▸ **TRY IT**
Lines containing "title" should be pulled from the material below.

Start of DATA PROVIDED

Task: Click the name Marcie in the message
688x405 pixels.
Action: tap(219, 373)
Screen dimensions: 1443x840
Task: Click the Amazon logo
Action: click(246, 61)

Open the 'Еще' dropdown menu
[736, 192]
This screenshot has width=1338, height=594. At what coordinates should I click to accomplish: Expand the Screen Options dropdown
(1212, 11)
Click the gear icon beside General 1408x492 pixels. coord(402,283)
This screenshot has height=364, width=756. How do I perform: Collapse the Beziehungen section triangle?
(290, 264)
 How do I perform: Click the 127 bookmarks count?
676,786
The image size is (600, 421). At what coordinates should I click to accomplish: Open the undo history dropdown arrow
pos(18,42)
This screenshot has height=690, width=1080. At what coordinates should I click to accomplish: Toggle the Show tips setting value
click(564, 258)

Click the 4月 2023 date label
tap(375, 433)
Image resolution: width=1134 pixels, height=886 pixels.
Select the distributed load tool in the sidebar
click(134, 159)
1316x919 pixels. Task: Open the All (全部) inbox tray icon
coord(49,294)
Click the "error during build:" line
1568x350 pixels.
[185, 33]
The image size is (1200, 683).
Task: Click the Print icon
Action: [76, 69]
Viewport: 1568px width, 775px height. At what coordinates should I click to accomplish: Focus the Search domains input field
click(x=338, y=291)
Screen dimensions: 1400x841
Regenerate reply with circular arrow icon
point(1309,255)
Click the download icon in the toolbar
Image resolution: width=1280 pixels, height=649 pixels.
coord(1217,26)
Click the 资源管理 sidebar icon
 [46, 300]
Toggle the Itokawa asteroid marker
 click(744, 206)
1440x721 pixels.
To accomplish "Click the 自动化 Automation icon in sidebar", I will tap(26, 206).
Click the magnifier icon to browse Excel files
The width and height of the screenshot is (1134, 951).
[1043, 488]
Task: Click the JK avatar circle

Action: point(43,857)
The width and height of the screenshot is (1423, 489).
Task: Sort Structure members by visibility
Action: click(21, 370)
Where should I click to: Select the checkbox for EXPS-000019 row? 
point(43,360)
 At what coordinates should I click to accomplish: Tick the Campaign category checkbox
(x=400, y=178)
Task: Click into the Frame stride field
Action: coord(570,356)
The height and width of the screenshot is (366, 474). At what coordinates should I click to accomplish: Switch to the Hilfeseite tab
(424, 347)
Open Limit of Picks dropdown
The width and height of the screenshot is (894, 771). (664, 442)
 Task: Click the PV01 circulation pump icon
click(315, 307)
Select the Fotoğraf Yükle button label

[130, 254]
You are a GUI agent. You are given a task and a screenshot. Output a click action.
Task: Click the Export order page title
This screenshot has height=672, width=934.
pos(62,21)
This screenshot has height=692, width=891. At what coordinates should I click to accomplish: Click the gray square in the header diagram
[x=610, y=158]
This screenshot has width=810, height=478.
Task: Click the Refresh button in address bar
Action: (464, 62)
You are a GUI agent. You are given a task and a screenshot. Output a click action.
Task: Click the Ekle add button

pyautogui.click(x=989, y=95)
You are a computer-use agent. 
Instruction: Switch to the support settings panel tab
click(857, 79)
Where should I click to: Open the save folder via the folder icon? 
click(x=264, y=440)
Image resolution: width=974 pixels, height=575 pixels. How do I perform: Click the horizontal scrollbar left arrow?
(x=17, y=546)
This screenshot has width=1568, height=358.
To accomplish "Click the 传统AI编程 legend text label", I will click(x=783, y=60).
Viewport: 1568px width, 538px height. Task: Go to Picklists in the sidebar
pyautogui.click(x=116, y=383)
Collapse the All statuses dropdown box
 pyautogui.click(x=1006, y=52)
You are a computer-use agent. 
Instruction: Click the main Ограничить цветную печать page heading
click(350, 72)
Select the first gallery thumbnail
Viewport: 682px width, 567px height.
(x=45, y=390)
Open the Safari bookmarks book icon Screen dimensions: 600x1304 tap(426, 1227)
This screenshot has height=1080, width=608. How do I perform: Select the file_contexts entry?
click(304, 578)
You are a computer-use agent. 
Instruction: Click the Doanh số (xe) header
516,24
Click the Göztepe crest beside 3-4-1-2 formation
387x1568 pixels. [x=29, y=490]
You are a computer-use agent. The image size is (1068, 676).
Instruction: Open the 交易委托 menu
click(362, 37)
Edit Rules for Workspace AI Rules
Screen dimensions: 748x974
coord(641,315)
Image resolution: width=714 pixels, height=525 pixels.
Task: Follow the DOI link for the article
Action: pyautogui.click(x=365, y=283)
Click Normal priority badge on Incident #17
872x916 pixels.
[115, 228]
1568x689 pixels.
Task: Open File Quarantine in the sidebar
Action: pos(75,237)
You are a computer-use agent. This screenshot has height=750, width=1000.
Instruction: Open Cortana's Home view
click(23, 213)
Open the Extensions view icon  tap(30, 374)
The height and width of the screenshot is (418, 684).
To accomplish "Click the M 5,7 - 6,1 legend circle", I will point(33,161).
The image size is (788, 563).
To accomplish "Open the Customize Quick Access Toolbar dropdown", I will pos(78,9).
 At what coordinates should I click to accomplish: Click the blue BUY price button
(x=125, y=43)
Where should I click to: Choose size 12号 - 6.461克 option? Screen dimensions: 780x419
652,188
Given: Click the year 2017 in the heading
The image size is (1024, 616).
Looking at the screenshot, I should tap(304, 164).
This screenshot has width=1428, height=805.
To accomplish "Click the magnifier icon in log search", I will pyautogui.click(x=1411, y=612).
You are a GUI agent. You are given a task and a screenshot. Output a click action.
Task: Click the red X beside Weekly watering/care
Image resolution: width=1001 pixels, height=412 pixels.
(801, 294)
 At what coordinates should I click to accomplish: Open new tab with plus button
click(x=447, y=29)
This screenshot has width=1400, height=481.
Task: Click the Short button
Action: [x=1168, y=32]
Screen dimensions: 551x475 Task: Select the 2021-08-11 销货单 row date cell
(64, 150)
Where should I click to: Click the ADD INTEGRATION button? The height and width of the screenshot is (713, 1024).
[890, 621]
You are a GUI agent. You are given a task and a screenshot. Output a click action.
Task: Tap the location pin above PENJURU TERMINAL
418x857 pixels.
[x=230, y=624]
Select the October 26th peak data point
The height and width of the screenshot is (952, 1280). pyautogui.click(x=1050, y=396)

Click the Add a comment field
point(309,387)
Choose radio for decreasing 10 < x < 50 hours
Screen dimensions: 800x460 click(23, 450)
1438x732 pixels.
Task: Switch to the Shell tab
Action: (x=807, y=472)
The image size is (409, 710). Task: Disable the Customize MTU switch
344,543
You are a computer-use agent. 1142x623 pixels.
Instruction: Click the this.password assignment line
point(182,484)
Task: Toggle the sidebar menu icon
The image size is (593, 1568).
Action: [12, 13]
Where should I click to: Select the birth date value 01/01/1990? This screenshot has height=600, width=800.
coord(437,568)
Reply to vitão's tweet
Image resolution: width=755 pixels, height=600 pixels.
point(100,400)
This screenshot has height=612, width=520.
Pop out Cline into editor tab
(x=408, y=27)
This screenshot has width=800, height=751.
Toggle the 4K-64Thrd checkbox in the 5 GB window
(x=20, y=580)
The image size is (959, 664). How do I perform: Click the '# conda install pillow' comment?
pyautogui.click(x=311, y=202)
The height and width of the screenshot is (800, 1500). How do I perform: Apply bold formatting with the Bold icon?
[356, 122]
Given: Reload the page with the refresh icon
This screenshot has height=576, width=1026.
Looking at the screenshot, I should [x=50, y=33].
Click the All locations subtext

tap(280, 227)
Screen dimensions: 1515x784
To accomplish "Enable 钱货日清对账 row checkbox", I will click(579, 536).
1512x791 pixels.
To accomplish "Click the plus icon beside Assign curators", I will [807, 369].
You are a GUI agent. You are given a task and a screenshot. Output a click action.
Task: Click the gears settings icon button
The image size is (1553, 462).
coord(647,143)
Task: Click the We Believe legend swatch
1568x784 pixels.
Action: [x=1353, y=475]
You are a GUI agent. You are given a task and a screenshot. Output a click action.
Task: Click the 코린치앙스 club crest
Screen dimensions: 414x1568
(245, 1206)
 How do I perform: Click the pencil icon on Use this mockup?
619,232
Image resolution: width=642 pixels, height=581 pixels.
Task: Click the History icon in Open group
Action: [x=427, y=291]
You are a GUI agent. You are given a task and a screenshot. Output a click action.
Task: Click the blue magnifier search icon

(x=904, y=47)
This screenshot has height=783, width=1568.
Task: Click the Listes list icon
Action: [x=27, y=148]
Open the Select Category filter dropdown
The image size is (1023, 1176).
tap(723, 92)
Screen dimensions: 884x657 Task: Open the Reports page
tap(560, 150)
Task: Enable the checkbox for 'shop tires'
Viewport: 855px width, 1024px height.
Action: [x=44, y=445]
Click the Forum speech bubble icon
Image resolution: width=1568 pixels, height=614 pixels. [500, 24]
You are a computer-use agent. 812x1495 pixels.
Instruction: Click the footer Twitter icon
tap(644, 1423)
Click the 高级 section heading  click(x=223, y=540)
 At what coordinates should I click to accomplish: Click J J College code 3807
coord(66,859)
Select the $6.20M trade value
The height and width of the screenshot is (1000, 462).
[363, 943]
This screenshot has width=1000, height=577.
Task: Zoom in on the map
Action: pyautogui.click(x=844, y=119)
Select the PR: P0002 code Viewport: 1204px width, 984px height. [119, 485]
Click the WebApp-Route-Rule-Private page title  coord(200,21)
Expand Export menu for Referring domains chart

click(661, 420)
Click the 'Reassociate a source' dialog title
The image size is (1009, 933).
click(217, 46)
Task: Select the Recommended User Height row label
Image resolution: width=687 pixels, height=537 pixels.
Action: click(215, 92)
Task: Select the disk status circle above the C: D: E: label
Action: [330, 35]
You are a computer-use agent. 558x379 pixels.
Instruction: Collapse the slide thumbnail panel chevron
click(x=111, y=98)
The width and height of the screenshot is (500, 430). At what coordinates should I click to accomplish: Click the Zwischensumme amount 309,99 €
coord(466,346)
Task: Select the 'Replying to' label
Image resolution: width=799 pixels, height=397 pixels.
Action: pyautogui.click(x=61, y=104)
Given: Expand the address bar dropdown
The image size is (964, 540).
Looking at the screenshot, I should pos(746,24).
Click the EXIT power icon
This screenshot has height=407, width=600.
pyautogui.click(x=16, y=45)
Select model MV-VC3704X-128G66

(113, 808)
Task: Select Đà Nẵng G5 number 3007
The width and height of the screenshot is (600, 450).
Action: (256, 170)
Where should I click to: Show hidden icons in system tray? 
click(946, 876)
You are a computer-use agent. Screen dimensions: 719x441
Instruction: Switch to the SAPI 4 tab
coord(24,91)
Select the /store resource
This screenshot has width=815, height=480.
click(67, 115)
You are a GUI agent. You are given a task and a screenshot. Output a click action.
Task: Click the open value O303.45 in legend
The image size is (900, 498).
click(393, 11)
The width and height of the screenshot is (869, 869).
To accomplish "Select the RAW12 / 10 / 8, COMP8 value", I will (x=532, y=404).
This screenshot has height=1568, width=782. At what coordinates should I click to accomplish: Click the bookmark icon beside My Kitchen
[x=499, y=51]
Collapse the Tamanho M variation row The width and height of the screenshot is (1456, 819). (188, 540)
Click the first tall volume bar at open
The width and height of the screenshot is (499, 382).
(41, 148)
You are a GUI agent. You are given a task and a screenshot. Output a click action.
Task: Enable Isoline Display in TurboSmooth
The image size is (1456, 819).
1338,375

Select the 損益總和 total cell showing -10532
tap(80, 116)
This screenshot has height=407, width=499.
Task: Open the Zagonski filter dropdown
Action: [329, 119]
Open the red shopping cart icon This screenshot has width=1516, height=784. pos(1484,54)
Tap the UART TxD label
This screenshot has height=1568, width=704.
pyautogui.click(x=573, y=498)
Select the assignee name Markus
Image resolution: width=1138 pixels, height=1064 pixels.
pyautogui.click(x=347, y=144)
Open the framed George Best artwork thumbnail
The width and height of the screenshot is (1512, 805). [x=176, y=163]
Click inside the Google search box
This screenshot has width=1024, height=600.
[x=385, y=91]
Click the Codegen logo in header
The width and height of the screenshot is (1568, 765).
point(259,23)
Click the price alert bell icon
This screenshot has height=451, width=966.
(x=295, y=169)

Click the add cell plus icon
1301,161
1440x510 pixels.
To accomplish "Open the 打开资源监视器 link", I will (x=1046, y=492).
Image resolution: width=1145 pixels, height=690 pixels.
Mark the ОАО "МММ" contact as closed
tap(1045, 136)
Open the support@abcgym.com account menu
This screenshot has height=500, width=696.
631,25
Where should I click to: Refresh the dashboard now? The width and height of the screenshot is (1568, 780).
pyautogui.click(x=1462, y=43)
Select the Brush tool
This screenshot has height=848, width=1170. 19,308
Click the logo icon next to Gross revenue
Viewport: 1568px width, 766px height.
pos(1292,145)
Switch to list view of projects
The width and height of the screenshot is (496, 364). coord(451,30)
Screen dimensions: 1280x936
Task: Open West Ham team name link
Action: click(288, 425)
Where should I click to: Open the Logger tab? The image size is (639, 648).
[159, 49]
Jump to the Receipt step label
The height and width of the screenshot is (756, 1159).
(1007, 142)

End of DATA PROVIDED

▸ **EXPECTED ANSWER**
Task: Click the Export order page title
Click the WebApp-Route-Rule-Private page title  coord(200,21)
Click the 'Reassociate a source' dialog title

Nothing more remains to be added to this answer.